= Clare McLaren-Throckmorton =

Elizabeth Clare McLaren-Throckmorton (née d'Abreu; 18 August 1935 - 31 October 2017), known professionally as Clare Tritton, QC, was a British barrister and descendant of the Throckmorton baronets. She was the tenant of the Throckmorton family's main residence, Coughton Court near Alcester in Warwickshire, England, now owned by the National Trust. She was also the owner of the Molland Estate in North Devon.

==Personal life==
Clare McLaren-Throckmorton was born as Elizabeth Clare d'Abreu, one of three daughters, of Professor Alphonsus Ligouri d'Abreu (CBE, FRCS), a surgeon, and the former Elizabeth Ursula Arienwen Throckmorton. She has two younger sisters.

==Marriages==
Clare McLaren-Throckmorton's first marriage was to Alan George Tritton, CBE, DL, of Lyons Hall, Great Leighs, Chelmsford, Essex, formerly director of Barclays Bank, High Sheriff of Essex 1992, CBE June 1999 for services to Anglo-Indial relations & preservation of the cultural heritage. They had three children. That marriage was dissolved.

Another marriage of hers was to John Andrew McLaren (born 2 July 1932 – died 6 January 2007). In order to preserve the Throckmorton family name, she became Mrs. McLaren-Throckmorton.

==Throckmorton Baronets==
The Throckmorton family were infamous in England for their part in the Throckmorton Plot of 1583 which aimed to assassinate Elizabeth I and replace her with Mary Stuart.

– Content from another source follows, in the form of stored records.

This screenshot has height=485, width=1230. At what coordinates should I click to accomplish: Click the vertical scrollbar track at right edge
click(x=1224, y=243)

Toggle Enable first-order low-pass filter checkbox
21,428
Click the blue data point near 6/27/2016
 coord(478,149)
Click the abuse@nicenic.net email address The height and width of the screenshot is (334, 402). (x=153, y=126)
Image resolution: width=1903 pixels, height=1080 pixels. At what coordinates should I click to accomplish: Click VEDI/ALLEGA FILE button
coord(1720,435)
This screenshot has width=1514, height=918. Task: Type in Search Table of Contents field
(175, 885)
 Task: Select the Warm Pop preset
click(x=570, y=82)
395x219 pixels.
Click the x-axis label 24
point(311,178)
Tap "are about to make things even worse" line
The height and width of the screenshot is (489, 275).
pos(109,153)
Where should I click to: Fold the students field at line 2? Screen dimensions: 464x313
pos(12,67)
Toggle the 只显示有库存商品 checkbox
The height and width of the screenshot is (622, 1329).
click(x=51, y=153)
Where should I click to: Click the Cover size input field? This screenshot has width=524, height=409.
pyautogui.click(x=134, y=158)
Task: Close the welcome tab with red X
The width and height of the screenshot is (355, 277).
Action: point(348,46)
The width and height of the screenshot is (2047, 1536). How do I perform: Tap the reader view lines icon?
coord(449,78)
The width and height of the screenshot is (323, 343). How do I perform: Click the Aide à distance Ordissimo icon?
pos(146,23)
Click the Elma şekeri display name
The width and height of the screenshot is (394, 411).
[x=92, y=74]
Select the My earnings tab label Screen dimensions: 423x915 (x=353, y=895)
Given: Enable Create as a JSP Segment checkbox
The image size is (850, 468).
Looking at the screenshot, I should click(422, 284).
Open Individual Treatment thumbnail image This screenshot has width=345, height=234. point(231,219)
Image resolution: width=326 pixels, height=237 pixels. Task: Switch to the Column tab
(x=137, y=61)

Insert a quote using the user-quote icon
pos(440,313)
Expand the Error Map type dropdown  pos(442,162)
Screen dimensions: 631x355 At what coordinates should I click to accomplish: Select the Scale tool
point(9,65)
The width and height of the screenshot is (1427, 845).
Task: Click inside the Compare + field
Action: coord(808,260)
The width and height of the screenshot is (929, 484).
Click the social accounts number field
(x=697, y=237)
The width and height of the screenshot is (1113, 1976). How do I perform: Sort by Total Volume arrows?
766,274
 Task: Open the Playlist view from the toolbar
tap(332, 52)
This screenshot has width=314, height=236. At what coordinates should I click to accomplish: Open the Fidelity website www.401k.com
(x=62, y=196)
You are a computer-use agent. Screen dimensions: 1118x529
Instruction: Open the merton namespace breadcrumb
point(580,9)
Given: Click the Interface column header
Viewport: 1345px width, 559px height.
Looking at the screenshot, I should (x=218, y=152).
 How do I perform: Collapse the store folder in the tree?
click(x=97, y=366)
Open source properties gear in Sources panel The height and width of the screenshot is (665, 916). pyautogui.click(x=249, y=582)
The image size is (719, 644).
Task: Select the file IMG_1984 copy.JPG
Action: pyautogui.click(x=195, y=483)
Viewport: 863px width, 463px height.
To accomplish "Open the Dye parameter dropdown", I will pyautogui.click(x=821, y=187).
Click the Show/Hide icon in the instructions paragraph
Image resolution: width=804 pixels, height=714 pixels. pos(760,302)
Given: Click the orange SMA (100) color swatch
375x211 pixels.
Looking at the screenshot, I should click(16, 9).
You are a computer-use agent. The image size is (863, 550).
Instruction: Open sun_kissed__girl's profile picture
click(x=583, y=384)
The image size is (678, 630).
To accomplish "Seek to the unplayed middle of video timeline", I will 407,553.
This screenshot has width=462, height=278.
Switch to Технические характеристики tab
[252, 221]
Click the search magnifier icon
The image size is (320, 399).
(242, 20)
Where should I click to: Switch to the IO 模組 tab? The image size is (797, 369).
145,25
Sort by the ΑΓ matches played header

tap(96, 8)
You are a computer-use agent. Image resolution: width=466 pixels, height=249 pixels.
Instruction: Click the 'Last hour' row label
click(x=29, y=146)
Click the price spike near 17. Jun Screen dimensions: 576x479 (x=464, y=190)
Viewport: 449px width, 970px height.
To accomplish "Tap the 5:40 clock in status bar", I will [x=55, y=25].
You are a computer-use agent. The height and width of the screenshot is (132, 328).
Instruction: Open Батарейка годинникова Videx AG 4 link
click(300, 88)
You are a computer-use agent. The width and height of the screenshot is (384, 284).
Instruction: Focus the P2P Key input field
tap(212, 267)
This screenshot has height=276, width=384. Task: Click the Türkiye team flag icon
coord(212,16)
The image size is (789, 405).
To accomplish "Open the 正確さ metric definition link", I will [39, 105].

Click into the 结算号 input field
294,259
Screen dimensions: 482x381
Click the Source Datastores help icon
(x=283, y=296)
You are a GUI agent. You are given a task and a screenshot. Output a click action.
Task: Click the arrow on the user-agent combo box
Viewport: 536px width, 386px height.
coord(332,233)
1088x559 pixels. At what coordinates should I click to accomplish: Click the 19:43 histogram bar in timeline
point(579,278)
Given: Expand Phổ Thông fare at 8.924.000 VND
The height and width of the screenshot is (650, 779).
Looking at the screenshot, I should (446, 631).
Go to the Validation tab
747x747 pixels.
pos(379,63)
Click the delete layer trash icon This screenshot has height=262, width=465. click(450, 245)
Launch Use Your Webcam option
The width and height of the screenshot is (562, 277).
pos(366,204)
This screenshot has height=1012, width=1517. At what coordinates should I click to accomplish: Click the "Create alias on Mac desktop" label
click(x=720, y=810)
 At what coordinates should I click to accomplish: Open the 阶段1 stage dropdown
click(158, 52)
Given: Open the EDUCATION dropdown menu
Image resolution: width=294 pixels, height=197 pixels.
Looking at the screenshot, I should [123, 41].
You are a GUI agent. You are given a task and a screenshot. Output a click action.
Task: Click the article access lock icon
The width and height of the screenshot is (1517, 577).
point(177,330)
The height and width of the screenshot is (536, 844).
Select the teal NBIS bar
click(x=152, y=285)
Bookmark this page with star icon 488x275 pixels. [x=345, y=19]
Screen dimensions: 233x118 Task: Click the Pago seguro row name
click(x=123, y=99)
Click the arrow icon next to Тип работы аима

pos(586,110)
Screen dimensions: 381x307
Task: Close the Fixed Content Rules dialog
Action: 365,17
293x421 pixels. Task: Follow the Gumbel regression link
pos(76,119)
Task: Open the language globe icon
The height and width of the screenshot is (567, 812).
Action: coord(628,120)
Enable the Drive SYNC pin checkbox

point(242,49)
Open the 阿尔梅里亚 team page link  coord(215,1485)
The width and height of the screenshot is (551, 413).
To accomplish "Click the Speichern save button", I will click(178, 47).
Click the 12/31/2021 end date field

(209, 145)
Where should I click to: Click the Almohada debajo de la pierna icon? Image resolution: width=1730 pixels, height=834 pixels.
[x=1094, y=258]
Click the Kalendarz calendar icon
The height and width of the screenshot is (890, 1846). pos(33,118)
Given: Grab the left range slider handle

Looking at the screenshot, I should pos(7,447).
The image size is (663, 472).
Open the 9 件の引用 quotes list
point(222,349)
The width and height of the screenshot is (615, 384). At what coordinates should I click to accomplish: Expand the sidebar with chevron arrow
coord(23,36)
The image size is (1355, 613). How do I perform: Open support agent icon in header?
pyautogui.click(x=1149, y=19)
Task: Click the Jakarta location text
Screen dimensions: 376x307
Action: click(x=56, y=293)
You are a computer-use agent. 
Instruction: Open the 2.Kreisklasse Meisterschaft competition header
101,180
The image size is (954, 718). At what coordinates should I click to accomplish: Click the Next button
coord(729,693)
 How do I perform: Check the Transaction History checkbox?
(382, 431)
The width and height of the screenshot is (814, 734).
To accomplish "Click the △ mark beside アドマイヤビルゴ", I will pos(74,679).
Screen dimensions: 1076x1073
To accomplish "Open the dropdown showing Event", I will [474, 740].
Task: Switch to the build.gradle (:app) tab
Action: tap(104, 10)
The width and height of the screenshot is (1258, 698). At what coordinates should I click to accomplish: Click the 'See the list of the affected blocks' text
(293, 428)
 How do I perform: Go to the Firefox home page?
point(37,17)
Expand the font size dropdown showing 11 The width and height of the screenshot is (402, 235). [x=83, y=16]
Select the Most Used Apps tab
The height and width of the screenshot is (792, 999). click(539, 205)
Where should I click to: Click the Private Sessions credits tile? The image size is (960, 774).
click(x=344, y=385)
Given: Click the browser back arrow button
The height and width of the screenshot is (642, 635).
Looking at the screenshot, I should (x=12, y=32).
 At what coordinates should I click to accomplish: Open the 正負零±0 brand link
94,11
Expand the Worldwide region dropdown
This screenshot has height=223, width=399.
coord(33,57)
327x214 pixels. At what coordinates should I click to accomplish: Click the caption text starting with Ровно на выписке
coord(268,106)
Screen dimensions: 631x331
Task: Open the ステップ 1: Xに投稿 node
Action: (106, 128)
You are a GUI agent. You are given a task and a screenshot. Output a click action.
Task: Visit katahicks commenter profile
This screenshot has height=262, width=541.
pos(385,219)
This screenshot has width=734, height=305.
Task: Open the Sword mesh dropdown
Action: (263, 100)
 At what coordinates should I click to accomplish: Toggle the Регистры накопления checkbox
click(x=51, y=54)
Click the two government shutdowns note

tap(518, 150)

They were also "indirectly" involved in the Gunpowder Plot of 1605 through their association with Robert Catesby.

McLaren-Throckmorton was a member of the Throckmorton family via her mother, Elizabeth, the sister of Sir Robert Throckmorton, 11th Baronet. The 10th Baronet, Sir Richard Throckmorton, was her great-grandfather. The 12th and last Baronet, Sir Anthony Throckmorton, died in 1994; thus the title is now extinct.

==Professional life==
Clare McLaren-Throckmorton trained as a barrister and specialised in European Community Law with a particular interest in competition law. She served on the Monopolies and Mergers Commission and on the Financial Intermediaries, Managers and Brokers Regulatory Association (FIMBRA). She relinquished her non-executive directorship of the Birmingham Royal Ballet Trust Company.

She was a non-executive director of Severn Trent Water, and was also a Trustee Director of some of the company's pension schemes. Furthermore, she was the Chief Executive of Throckmorton Estates, the organisation which controls the Throckmorton family's assets, including the Molland Estate in North Devon. This does not include Coughton Court in Warwickshire, which is owned by the National Trust, although the grounds are managed by Throckmorton Estates.

She died surrounded by her family 31 October 2017 at the age of 82.